EXERCISE: Reproduce every line of the data below word for word, without changing anything.

(Data from a pointing dataset)
■ ■ ■
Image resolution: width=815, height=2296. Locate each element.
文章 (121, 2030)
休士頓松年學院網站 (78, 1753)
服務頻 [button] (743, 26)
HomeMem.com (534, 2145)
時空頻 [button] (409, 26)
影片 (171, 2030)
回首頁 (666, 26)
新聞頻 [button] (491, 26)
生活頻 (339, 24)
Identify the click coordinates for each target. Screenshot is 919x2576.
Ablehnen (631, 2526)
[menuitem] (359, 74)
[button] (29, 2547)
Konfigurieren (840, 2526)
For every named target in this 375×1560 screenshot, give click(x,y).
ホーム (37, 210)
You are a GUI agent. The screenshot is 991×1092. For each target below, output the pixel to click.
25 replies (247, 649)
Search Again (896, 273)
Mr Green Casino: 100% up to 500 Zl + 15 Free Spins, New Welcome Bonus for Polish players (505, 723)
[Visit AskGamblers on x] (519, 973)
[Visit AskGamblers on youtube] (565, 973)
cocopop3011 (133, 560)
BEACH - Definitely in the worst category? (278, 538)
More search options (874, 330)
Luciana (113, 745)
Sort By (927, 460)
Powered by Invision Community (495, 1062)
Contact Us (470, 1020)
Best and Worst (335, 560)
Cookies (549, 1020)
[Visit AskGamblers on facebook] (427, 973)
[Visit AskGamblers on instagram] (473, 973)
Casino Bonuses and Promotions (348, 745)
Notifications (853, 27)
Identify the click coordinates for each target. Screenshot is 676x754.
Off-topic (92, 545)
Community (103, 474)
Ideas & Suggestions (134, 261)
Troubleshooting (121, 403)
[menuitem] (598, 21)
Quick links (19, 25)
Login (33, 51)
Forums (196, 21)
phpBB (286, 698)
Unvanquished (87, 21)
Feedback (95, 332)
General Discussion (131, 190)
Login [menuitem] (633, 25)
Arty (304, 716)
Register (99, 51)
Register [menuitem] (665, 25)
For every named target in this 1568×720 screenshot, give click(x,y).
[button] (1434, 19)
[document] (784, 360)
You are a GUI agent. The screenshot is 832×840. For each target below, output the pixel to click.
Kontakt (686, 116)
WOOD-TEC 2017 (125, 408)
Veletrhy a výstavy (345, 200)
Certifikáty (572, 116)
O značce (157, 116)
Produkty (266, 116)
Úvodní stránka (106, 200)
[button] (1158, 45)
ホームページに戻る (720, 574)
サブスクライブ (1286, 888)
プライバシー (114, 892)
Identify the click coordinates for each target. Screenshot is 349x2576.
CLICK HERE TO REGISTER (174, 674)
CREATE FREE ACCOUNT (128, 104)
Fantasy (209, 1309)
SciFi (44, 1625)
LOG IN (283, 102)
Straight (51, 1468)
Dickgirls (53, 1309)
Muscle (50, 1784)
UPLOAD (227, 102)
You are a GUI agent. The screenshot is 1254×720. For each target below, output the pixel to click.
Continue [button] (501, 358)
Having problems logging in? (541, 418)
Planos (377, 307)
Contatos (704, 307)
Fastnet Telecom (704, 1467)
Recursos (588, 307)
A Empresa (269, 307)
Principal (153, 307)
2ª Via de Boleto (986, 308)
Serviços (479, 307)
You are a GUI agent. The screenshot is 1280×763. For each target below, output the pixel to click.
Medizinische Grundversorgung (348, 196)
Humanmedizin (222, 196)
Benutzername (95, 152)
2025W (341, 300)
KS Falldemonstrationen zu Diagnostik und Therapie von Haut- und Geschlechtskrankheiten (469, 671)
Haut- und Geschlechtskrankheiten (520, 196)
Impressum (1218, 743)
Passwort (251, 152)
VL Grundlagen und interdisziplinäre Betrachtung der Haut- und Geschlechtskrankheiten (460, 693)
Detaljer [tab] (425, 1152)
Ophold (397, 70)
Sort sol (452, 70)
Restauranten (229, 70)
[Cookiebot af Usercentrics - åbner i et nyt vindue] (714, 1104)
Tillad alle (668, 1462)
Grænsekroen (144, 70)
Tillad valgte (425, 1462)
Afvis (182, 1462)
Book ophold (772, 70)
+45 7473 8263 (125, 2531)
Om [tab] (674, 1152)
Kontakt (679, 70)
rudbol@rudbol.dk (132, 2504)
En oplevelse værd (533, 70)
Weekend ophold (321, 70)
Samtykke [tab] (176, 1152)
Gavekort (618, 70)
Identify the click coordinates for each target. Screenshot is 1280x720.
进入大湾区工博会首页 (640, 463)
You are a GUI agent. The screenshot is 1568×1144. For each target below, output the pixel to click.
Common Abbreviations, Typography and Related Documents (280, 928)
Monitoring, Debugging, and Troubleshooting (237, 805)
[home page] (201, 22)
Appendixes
■ ■ ■
FINAL RESULT:
Image resolution: width=815, height=2296. Locate each element.
文章 (121, 2030)
休士頓松年學院網站 (78, 1753)
服務頻 [button] (743, 26)
HomeMem.com (534, 2145)
時空頻 [button] (409, 26)
影片 (171, 2030)
回首頁 (666, 26)
新聞頻 [button] (491, 26)
生活頻 (339, 24)
Identify the click coordinates for each target. Screenshot is 919x2576.
Ablehnen (631, 2526)
[menuitem] (359, 74)
[button] (29, 2547)
Konfigurieren (840, 2526)
For every named target in this 375×1560 screenshot, give click(x,y).
ホーム (37, 210)
You are a GUI agent. The screenshot is 991×1092. For each target below, output the pixel to click.
25 replies (247, 649)
Search Again (896, 273)
Mr Green Casino: 100% up to 500 Zl + 15 Free Spins, New Welcome Bonus for Polish players (505, 723)
[Visit AskGamblers on x] (519, 973)
[Visit AskGamblers on youtube] (565, 973)
cocopop3011 (133, 560)
BEACH - Definitely in the worst category? (278, 538)
More search options (874, 330)
Luciana (113, 745)
Sort By (927, 460)
Powered by Invision Community (495, 1062)
Contact Us (470, 1020)
Best and Worst (335, 560)
Cookies (549, 1020)
[Visit AskGamblers on facebook] (427, 973)
[Visit AskGamblers on instagram] (473, 973)
Casino Bonuses and Promotions (348, 745)
Notifications (853, 27)
Identify the click coordinates for each target. Screenshot is 676x754.
Off-topic (92, 545)
Community (103, 474)
Ideas & Suggestions (134, 261)
Troubleshooting (121, 403)
[menuitem] (598, 21)
Quick links (19, 25)
Login (33, 51)
Forums (196, 21)
phpBB (286, 698)
Unvanquished (87, 21)
Feedback (95, 332)
General Discussion (131, 190)
Login [menuitem] (633, 25)
Arty (304, 716)
Register (99, 51)
Register [menuitem] (665, 25)
For every named target in this 1568×720 screenshot, give click(x,y).
[button] (1434, 19)
[document] (784, 360)
You are a GUI agent. The screenshot is 832×840. For each target below, output the pixel to click.
Kontakt (686, 116)
WOOD-TEC 2017 (125, 408)
Veletrhy a výstavy (345, 200)
Certifikáty (572, 116)
O značce (157, 116)
Produkty (266, 116)
Úvodní stránka (106, 200)
[button] (1158, 45)
ホームページに戻る (720, 574)
サブスクライブ (1286, 888)
プライバシー (114, 892)
Identify the click coordinates for each target. Screenshot is 349x2576.
CLICK HERE TO REGISTER (174, 674)
CREATE FREE ACCOUNT (128, 104)
Fantasy (209, 1309)
SciFi (44, 1625)
LOG IN (283, 102)
Straight (51, 1468)
Dickgirls (53, 1309)
Muscle (50, 1784)
UPLOAD (227, 102)
You are a GUI agent. The screenshot is 1254×720. For each target below, output the pixel to click.
Continue [button] (501, 358)
Having problems logging in? (541, 418)
Planos (377, 307)
Contatos (704, 307)
Fastnet Telecom (704, 1467)
Recursos (588, 307)
A Empresa (269, 307)
Principal (153, 307)
2ª Via de Boleto (986, 308)
Serviços (479, 307)
You are a GUI agent. The screenshot is 1280×763. For each target below, output the pixel to click.
Medizinische Grundversorgung (348, 196)
Humanmedizin (222, 196)
Benutzername (95, 152)
2025W (341, 300)
KS Falldemonstrationen zu Diagnostik und Therapie von Haut- und Geschlechtskrankheiten (469, 671)
Haut- und Geschlechtskrankheiten (520, 196)
Impressum (1218, 743)
Passwort (251, 152)
VL Grundlagen und interdisziplinäre Betrachtung der Haut- und Geschlechtskrankheiten (460, 693)
Detaljer [tab] (425, 1152)
Ophold (397, 70)
Sort sol (452, 70)
Restauranten (229, 70)
[Cookiebot af Usercentrics - åbner i et nyt vindue] (714, 1104)
Tillad alle (668, 1462)
Grænsekroen (144, 70)
Tillad valgte (425, 1462)
Afvis (182, 1462)
Book ophold (772, 70)
+45 7473 8263 (125, 2531)
Om [tab] (674, 1152)
Kontakt (679, 70)
rudbol@rudbol.dk (132, 2504)
En oplevelse værd (533, 70)
Weekend ophold (321, 70)
Samtykke [tab] (176, 1152)
Gavekort (618, 70)
Identify the click coordinates for each target. Screenshot is 1280x720.
进入大湾区工博会首页 (640, 463)
You are a GUI agent. The screenshot is 1568×1144. For each target below, output the pixel to click.
Common Abbreviations, Typography and Related Documents (280, 928)
Monitoring, Debugging, and Troubleshooting (237, 805)
[home page] (201, 22)
Appendixes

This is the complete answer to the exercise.